More than $78 million in solar projects are on hold in Massachusetts, according to new analysis from the Solar Energy Industries Association (SEIA). SEIA and Massachusetts partner organizations are convening at the State Capitol on Oct. 3 and testifying in support of two bills that would raise the net metering caps. The waiting list totals 124 projects, which have a capacity of 51.2 megawatts (MW) and could power nearly 5,400 homes.
“Massachusetts has been one of our nation’s clean energy leaders, but one of its fastest-growing industries is being stifled by delayed action on net metering,” said Sean Gallagher, SEIA’s vice president of state affairs. “With projects now on hold in more than half the state, the Legislature should raise the net metering caps this year. Doing so will ensure significant investment in the Commonwealth, create new jobs, protect thousands more, and help meet the Governor’s clean energy goals.”

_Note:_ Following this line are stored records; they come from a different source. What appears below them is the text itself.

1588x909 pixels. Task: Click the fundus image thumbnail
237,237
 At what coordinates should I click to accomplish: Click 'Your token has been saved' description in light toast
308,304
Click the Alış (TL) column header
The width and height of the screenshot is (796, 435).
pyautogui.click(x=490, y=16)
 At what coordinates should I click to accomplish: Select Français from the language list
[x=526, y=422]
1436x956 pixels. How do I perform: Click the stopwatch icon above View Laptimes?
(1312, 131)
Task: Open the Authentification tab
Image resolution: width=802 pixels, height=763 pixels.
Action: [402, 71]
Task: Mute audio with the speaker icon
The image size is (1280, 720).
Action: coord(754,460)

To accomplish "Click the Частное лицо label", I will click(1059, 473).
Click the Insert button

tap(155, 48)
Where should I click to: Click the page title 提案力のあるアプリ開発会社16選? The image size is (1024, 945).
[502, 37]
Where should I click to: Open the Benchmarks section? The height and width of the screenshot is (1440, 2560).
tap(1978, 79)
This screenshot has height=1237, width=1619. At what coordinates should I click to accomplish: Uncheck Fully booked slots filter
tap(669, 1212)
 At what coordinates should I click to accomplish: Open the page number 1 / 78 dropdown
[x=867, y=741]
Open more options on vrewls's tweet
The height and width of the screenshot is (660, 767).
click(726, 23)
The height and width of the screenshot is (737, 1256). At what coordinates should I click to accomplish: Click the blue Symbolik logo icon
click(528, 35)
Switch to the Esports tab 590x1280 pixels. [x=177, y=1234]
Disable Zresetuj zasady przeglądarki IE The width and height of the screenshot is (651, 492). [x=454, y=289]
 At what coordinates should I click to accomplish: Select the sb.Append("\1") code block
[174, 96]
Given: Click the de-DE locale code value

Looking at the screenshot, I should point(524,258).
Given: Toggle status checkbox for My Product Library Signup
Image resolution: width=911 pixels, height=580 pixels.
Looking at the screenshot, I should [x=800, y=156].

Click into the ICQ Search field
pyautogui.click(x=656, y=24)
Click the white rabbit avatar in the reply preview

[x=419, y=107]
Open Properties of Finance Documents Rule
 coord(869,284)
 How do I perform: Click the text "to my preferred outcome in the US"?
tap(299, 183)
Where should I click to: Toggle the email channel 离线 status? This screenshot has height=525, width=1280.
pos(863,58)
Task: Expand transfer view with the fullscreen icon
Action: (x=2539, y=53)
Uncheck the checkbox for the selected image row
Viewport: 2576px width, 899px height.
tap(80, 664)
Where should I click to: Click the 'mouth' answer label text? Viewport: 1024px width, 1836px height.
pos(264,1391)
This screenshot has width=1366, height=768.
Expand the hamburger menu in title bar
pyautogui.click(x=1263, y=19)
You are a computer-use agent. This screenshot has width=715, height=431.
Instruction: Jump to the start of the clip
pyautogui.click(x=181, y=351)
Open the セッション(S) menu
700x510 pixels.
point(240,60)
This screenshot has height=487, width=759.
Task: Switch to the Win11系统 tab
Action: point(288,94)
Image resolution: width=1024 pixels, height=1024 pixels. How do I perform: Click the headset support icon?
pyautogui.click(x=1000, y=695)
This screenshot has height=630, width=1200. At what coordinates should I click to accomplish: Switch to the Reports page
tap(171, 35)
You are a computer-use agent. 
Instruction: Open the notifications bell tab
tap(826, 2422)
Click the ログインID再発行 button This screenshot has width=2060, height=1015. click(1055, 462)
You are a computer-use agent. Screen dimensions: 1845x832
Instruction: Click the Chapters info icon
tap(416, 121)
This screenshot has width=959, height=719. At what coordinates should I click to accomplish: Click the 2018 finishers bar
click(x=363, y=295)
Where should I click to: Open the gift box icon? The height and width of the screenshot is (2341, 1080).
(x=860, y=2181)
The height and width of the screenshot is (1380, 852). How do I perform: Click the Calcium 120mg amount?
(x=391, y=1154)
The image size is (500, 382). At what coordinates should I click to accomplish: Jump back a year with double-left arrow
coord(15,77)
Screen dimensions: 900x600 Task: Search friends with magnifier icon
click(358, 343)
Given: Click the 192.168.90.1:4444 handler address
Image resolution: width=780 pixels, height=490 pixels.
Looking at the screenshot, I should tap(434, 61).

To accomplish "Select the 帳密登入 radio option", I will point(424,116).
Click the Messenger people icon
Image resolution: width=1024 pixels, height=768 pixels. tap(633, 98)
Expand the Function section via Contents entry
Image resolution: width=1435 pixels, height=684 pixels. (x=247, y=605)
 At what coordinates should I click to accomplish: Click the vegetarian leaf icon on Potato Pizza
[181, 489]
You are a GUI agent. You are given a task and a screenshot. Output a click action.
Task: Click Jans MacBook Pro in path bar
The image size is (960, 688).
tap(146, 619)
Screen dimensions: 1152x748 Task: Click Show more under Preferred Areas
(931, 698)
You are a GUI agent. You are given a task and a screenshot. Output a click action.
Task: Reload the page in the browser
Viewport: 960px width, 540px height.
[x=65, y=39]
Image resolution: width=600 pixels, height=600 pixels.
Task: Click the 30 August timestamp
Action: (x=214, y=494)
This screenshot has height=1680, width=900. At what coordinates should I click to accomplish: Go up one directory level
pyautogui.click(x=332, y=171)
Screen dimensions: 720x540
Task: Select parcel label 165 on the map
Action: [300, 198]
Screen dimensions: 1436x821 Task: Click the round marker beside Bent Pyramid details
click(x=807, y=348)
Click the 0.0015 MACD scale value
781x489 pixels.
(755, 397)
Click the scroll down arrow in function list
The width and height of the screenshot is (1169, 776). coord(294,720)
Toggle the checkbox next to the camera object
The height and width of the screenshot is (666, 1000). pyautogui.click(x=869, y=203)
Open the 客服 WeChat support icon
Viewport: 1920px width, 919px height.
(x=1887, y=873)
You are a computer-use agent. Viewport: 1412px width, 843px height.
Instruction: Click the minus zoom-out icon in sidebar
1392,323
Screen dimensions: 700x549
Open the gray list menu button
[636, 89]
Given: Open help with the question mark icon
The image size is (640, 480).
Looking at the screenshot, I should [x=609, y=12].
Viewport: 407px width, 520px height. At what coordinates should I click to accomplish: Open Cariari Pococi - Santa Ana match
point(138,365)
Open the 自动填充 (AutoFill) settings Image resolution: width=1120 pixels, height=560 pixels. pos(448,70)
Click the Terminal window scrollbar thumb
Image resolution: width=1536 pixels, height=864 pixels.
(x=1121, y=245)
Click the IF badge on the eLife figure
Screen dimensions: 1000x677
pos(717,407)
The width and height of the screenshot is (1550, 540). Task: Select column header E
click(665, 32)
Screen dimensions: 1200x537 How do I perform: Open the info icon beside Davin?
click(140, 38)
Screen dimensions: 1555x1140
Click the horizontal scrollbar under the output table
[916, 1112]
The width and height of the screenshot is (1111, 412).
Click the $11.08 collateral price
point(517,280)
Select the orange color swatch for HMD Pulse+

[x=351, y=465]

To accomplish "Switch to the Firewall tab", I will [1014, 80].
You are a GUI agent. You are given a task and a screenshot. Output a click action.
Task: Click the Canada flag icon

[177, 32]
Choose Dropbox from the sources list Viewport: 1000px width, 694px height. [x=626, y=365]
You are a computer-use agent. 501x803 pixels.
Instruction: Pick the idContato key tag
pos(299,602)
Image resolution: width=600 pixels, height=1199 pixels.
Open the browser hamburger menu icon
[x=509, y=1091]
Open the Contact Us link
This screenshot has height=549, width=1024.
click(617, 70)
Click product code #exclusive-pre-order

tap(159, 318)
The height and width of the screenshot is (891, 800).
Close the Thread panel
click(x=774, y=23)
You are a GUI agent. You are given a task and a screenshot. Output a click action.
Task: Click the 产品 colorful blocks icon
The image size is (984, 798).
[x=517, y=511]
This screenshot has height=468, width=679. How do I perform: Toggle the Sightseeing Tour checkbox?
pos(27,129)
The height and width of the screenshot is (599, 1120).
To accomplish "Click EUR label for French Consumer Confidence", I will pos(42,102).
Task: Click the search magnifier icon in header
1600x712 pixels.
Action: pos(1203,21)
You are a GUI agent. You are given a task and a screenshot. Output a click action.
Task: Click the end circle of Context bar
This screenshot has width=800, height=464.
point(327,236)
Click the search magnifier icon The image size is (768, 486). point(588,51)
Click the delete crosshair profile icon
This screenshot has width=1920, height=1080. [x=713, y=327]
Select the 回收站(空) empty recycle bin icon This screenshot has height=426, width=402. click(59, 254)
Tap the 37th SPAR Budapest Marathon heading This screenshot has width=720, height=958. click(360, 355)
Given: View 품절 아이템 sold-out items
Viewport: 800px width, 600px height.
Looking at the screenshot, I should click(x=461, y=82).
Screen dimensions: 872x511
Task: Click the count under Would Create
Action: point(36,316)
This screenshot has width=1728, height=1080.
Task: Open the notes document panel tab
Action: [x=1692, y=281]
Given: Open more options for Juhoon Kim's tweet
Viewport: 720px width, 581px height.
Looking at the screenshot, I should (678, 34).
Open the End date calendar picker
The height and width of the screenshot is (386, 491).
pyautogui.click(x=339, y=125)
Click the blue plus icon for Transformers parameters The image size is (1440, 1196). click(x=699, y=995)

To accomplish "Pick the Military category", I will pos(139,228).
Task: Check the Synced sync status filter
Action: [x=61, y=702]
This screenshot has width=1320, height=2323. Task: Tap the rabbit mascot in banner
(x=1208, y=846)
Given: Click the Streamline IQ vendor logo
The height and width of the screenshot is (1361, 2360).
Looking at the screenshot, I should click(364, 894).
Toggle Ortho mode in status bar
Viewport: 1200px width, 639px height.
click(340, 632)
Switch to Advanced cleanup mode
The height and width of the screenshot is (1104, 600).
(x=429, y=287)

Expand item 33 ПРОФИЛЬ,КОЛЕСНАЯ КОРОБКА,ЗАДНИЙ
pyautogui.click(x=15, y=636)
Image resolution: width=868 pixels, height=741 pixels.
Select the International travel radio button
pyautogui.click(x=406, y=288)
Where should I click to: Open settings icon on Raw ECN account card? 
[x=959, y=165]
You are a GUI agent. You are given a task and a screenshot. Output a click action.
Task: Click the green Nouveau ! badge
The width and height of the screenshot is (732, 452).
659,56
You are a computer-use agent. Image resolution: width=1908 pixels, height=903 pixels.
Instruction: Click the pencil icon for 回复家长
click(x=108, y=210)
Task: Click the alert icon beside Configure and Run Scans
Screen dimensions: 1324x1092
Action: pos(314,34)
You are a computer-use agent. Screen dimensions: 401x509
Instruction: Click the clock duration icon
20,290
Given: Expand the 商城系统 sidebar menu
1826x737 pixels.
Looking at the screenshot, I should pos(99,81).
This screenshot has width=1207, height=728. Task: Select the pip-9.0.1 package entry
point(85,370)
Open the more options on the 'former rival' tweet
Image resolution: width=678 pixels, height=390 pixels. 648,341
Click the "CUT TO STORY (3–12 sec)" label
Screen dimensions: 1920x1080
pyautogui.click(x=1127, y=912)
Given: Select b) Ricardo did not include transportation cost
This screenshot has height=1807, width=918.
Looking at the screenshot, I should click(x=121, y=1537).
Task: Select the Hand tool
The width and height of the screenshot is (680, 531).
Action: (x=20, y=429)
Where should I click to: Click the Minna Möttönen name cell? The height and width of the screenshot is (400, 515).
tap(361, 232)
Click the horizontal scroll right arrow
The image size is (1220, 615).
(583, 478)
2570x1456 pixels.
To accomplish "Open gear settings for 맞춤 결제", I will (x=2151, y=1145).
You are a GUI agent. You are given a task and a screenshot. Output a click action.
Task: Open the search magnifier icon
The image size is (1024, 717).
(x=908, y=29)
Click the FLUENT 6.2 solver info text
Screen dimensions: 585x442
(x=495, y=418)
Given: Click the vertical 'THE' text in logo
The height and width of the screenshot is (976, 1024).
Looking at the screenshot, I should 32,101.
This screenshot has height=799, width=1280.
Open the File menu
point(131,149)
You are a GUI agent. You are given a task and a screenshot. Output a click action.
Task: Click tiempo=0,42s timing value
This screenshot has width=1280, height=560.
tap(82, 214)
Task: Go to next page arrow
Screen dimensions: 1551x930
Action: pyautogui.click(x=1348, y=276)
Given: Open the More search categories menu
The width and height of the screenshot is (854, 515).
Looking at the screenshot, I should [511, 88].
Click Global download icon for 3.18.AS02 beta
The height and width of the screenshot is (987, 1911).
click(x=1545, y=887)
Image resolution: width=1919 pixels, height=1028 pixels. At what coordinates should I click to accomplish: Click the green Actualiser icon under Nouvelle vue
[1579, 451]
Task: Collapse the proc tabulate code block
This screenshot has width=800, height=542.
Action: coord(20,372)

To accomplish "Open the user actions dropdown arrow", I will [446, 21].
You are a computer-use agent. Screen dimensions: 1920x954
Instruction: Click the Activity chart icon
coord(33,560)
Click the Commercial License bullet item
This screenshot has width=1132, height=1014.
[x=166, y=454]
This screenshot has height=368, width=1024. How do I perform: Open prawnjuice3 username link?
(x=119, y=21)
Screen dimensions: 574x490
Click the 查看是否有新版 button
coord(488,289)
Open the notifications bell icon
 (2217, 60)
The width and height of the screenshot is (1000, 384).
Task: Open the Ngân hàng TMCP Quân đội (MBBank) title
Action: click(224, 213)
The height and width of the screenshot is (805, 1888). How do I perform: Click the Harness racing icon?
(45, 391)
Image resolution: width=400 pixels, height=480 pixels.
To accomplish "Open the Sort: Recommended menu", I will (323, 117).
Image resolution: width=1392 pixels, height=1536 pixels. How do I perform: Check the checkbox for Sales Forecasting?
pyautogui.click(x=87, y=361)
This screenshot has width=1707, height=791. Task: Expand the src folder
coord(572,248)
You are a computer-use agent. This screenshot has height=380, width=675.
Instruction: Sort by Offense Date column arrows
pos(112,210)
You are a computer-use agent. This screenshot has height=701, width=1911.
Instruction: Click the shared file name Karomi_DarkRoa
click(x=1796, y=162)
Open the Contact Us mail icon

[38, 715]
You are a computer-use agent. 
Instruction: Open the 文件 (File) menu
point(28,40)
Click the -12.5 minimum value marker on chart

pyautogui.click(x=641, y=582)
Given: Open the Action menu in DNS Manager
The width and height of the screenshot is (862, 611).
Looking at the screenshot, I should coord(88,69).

The counties with the largest stranded investment include Berkshire County ($28.1 million), Worcester County ($12.8 million) and Hampshire County ($9.1 million). Three of the state’s utilities, including National Grid, WMECO, and Unitil have reached net metering caps in their service territories.
Under Massachusetts’ current policy, only a certain percentage of a utility’s total distribution load can use net metering, a policy that allows businesses and other end-users to get credit for the electricity they generate and send to the power grid. They are only billed for their “net” energy use. The Massachusetts net metering caps apply to commercial, industrial, public and community solar projects. This means entities such as school districts, municipal buildings, and small and large businesses that want to adopt solar and take advantage of its benefits are unable to do so when the caps have been met.
To provide the long-term certainty needed for businesses to grow, SEIA, on behalf of its more than 45 member companies in Massachusetts, is proposing raising the statewide net metering cap by 5 percent for public and private projects, the same level proposed in the bills S. 1824/H. 2712.
This cap increase, in conjunction with the state’s solar incentive program, SMART, would help solar companies install more than 1,000 MW of solar by 2022, which is necessary to meet Governor Baker’s goal of doubling the size of Massachusetts’ solar market, which today ranks sixth in the nation with 1,743 MW of installed solar capacity.